Es wird auch erzählt, daß einst der Herr jenes Dorfes, Letoius mit Namen, zu ihm kam. Dieser hatte den Vorsitz im Rate von Antiochien, war aber in der Finsternis des Heidentums befangen und forderte schärfer als billig die Früchte von den Landwirten ein. Der Mann Gottes mahnte ihn zur Menschenfreundlichkeit und machte ihm Vorhalt und hielt ihm einen Vortrag über Erbarmen und Barmherzigkeit. Der aber blieb verhärtet, mußte aber den Schaden seiner Hartnäckigkeit an sich erfahren. Als nämlich Zeit zur Abfahrt war und das Gespann bereit stand und er aufstieg und den Kutscher die Maultiere antreiben hieß, suchten diese S. 117 unter den Peitschenhieben mit aller Gewalt anzuziehen und zerrten hastig an der Deichsel, aber die Räder schienen wie mit Eisen und Blei festgehalten. Als aber auch die Menge der Landleute mit Hebeln in die Speichen griff und ebensowenig ausrichtete, gab ein Vertrauter des Letoius, der neben ihm saß, den Grund an, indem er sagte, der greise Priester habe den Fluch über ihn ausgesprochen, er müsse ihn besänftigen. Da sprang er vom Wagen, flehte ihn, den er verspottet hatte, an, und zu dessen Füßen hingeworfen, umfaßte er die schmutzigen Lumpen und bat ihn, von seinem Zorn abzulassen. Der Alte nahm seine Bitten gütig auf, brachte sie vor den Herrn und löste so die unsichtbaren Fesseln der Räder, so daß der Wagen in gewohnter Weise dahinfuhr.
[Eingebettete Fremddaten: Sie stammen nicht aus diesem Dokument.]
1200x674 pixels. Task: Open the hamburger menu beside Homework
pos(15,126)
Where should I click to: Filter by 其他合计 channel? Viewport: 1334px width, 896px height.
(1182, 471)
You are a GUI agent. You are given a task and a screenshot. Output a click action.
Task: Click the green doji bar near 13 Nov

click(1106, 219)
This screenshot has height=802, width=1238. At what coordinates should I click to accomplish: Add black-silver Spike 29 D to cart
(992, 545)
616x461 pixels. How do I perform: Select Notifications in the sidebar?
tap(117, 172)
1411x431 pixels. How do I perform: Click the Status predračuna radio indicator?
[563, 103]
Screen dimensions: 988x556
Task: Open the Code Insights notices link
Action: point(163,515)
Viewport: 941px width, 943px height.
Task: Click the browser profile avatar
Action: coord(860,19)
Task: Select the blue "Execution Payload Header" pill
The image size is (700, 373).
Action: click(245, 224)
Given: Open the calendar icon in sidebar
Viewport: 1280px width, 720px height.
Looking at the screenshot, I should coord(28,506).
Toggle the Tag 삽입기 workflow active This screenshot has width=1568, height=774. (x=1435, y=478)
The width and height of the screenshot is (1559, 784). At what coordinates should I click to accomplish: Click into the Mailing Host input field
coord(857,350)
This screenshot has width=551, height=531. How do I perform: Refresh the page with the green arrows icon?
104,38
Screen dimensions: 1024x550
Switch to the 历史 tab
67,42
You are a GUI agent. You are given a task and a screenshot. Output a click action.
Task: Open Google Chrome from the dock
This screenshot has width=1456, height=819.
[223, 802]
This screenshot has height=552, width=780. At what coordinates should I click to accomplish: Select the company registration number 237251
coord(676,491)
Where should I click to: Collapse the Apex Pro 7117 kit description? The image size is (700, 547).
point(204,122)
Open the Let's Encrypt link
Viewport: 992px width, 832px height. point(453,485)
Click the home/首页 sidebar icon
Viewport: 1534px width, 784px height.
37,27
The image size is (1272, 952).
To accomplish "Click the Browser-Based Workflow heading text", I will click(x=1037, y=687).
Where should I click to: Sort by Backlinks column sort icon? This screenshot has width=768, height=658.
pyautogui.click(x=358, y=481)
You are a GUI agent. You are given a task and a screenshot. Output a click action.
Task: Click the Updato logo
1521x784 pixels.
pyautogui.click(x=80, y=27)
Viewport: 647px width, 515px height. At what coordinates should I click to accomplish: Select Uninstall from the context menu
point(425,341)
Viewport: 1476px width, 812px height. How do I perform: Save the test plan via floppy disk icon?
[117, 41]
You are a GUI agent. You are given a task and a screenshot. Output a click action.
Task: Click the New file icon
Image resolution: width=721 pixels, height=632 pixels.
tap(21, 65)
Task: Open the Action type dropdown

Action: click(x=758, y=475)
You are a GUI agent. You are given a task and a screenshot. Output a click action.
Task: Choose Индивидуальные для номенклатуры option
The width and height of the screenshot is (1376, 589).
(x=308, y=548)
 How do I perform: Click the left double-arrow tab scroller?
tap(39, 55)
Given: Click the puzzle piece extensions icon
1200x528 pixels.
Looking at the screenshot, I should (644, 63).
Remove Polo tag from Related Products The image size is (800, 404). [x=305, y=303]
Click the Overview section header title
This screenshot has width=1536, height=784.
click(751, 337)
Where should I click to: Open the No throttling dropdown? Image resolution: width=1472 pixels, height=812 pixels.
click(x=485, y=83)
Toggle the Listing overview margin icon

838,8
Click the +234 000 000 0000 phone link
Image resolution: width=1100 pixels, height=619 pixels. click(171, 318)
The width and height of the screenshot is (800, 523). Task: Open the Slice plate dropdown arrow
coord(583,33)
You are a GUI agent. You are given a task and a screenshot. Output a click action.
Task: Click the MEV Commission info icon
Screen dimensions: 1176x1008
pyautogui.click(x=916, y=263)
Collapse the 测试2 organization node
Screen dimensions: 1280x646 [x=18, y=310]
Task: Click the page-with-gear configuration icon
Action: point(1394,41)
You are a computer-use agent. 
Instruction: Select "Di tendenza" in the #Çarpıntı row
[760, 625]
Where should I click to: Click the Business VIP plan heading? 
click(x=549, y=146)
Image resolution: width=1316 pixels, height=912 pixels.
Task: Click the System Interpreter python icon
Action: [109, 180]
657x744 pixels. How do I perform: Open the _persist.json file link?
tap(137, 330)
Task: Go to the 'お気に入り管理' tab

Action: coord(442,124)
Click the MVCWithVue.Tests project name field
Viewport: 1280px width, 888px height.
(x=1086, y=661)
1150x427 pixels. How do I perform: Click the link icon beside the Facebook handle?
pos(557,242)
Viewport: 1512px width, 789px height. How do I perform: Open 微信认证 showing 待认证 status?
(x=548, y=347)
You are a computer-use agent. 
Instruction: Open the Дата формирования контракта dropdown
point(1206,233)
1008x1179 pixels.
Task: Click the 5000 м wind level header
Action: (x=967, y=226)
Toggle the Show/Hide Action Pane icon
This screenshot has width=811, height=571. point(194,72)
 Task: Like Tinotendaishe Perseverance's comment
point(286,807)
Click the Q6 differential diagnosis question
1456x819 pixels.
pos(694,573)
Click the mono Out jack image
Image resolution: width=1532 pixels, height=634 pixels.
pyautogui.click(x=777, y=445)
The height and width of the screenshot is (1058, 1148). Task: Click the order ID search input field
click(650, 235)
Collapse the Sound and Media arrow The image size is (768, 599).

Noch viele andere Begebnisse dieser Art werden von dem göttlichen Haupte erzählt. Man kann aber auch schon hieraus sehen, wie wenig denen, welche die Aszese pflegen, der Aufenthalt in Städten und Dörfern hinderlich ist. Denn er sowohl wie die Gefährten, welche nach seiner Weise dem Dienste Gottes obliegen, haben bewiesen, daß es möglich ist, auch in der Umgebung von Vielen zum Gipfel der Tugend zu gelangen. Mir aber möge es mit Hilfe ihrer Gebete vergönnt sein, ein Stückchen wenigstens über den Fuß des Berges emporzukommen.